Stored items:

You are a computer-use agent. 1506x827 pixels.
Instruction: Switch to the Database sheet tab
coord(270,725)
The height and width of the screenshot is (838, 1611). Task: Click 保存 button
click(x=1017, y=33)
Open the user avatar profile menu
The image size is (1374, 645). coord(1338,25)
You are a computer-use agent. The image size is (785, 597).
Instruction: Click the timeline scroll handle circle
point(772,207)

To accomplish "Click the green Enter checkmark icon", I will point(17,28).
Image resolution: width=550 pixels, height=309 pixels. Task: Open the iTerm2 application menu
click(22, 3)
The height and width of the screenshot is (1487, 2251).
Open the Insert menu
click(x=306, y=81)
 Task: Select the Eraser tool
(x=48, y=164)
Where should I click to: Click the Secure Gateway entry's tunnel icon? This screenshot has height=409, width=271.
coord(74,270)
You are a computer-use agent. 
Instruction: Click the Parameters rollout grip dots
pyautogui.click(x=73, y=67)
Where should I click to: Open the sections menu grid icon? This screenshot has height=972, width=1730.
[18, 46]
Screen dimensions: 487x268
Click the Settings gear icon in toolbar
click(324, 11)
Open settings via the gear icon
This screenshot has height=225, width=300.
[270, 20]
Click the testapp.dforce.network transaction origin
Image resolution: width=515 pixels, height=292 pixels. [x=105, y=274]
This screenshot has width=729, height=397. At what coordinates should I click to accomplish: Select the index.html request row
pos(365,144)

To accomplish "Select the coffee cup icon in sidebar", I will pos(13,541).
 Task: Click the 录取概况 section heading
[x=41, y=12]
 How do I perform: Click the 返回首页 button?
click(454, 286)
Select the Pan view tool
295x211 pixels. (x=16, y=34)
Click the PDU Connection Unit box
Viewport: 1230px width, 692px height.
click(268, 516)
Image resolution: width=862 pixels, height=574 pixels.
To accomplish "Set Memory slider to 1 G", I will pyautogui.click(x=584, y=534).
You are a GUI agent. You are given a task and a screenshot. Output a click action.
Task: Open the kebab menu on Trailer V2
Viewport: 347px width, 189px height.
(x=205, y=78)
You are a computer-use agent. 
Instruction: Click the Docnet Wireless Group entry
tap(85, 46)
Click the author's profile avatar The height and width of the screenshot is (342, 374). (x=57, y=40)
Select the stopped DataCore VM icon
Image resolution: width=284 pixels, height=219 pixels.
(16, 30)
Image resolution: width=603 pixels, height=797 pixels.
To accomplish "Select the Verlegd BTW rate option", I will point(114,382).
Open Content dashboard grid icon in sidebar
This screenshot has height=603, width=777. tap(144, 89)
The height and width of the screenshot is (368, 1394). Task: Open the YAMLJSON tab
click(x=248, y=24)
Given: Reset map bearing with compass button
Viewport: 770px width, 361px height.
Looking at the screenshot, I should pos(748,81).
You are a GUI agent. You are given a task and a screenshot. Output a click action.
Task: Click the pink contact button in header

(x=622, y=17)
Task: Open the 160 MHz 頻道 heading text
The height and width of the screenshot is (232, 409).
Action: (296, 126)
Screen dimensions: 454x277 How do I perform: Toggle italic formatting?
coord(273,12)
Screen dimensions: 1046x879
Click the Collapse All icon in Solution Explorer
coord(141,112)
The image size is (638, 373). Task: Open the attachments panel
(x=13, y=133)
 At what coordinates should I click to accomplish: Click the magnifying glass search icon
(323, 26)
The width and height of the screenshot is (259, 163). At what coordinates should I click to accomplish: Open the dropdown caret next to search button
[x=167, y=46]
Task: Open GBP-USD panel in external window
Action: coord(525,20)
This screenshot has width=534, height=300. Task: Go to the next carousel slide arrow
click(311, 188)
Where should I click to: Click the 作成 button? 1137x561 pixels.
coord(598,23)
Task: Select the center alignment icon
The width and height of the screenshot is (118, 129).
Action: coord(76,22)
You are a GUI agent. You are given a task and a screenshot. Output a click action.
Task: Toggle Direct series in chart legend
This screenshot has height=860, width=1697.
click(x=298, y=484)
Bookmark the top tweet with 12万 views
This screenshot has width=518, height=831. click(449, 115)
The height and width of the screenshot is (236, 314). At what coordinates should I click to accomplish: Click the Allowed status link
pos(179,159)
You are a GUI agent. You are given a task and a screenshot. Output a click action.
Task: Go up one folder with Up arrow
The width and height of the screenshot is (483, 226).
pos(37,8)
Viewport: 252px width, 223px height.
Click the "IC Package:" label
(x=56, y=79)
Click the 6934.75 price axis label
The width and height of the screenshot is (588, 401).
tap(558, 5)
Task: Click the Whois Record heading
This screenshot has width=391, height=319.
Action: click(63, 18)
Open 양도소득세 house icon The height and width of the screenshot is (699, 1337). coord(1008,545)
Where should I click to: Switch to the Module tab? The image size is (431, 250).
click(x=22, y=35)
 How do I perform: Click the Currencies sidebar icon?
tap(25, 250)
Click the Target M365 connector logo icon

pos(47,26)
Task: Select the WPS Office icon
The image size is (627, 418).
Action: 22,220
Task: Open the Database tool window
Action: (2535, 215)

Problem requirements:
Print the lines from the one containing "Where should I click to: Click the 作成" through the end of the stored items, both ends included, exactly as they appear.

Finished task:
Where should I click to: Click the 作成 button? 1137x561 pixels.
coord(598,23)
Task: Select the center alignment icon
The width and height of the screenshot is (118, 129).
Action: coord(76,22)
You are a GUI agent. You are given a task and a screenshot. Output a click action.
Task: Toggle Direct series in chart legend
This screenshot has height=860, width=1697.
click(x=298, y=484)
Bookmark the top tweet with 12万 views
This screenshot has width=518, height=831. click(449, 115)
The height and width of the screenshot is (236, 314). At what coordinates should I click to accomplish: Click the Allowed status link
pos(179,159)
You are a GUI agent. You are given a task and a screenshot. Output a click action.
Task: Go up one folder with Up arrow
The width and height of the screenshot is (483, 226).
pos(37,8)
Viewport: 252px width, 223px height.
Click the "IC Package:" label
(x=56, y=79)
Click the 6934.75 price axis label
The width and height of the screenshot is (588, 401).
tap(558, 5)
Task: Click the Whois Record heading
This screenshot has width=391, height=319.
Action: click(63, 18)
Open 양도소득세 house icon The height and width of the screenshot is (699, 1337). coord(1008,545)
Where should I click to: Switch to the Module tab? The image size is (431, 250).
click(x=22, y=35)
 How do I perform: Click the Currencies sidebar icon?
tap(25, 250)
Click the Target M365 connector logo icon

pos(47,26)
Task: Select the WPS Office icon
The image size is (627, 418).
Action: 22,220
Task: Open the Database tool window
Action: (2535, 215)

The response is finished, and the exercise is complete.